2. Now the problem looks like this: -3(-4)-12.
3. Next, I do the multiplication. -3 times -4. When you multiply two negative numbers, the answer is positive! 3 times 4 is 12, so -3 times -4 is positive 12.
4. Now the top part is 12 - 12.
5. And 12 - 12 equals 0! So the whole top part of the fraction is 0. That was easy!

**Now, let's solve the bottom part: 4(3+6)-2(-8)**
1. Again, I start with what's inside the parentheses. (3+6) is super easy, that's 9.
2. And for the second part, I see -8 inside parentheses, but there's nothing to do inside it, so I just keep it as -8 for now.
3. Now the problem looks like this: 4(9)-2(-8).
4. Time for multiplication! First, 4 times 9 is 36.
5. Then, -2 times -8. Remember, a negative number times a negative number gives you a positive number! 2 times 8 is 16, so -2 times -8 is positive 16.
6. Now the bottom part is 36 + 16.
7. If I add 36 and 16, I get 52. So the whole bottom part of the fraction is 52.

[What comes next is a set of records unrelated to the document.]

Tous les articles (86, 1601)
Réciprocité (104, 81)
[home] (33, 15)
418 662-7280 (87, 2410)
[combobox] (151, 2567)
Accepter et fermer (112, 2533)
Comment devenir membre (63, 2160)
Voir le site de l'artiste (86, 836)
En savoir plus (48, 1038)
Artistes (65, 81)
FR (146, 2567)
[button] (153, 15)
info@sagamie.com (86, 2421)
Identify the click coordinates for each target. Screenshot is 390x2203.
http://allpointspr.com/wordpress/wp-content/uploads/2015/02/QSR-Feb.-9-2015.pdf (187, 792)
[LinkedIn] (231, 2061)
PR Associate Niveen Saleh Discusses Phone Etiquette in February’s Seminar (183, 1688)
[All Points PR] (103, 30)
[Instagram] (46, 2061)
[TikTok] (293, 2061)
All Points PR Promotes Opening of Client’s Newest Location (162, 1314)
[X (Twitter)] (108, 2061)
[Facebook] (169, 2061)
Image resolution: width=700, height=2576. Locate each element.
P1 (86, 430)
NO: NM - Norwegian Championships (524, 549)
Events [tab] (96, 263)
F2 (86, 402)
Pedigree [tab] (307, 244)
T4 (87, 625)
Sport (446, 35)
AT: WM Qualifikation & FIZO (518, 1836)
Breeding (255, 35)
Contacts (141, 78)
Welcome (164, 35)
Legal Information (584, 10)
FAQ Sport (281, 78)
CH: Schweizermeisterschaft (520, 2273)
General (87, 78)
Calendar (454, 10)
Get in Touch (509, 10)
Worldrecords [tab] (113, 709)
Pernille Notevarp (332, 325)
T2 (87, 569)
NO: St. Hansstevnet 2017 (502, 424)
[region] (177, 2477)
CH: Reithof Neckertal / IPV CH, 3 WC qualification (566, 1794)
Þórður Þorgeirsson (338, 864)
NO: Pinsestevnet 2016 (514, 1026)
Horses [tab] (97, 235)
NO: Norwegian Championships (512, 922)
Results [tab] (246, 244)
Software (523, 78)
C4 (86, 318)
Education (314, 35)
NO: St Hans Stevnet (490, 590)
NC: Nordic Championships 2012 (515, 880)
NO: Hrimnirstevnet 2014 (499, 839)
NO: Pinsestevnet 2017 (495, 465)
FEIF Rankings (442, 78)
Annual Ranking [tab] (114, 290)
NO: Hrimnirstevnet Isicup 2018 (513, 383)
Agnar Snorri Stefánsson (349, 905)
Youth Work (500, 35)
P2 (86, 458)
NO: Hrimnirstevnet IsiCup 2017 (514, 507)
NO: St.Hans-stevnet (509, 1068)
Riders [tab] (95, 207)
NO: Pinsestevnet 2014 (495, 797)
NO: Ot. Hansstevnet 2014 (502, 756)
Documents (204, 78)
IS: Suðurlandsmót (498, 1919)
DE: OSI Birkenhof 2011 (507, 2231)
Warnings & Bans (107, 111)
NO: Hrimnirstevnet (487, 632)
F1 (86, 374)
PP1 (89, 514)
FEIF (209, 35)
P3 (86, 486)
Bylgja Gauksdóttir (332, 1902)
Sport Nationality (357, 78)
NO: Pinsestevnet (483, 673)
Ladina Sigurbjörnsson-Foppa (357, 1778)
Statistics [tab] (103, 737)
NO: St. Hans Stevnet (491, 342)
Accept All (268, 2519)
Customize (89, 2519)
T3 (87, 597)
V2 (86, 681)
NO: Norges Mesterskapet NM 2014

**Finally, putting it all together:**
The top part was 0, and the bottom part was 52.
So, I have 0 divided by 52.
If you have 0 candies and you want to share them with 52 friends, how many candies does each friend get? Zero, right?
So, 0 divided by 52 is 0! That's my answer!

Alternative answer

Answer: 0 Explain
This is a question about the order of operations (PEMDAS/BODMAS) and working with positive and negative numbers . The solving step is:

First, I'll solve the top part (the numerator):
1. Inside the parentheses: $-8 + 4 = -4$
2. Then, multiply: $-3 \times -4 = 12$ (Remember, a negative times a negative is a positive!)
3. Finally, subtract: $12 - 12 = 0$
So, the entire top part is $0$.

Next, I'll solve the bottom part (the denominator):
1. Inside the first parentheses: $3 + 6 = 9$
2. Multiply: $4 \times 9 = 36$
3. Inside the second part, multiply: $-2 \times -8 = 16$ (Again, negative times negative is positive!)
4. Finally, add these two results: $36 + 16 = 52$
So, the entire bottom part is $52$.

Now, I put them together as a fraction: $\frac{0}{52}$.
When $0$ is on the top of a fraction and there's a regular number on the bottom, the answer is always $0$.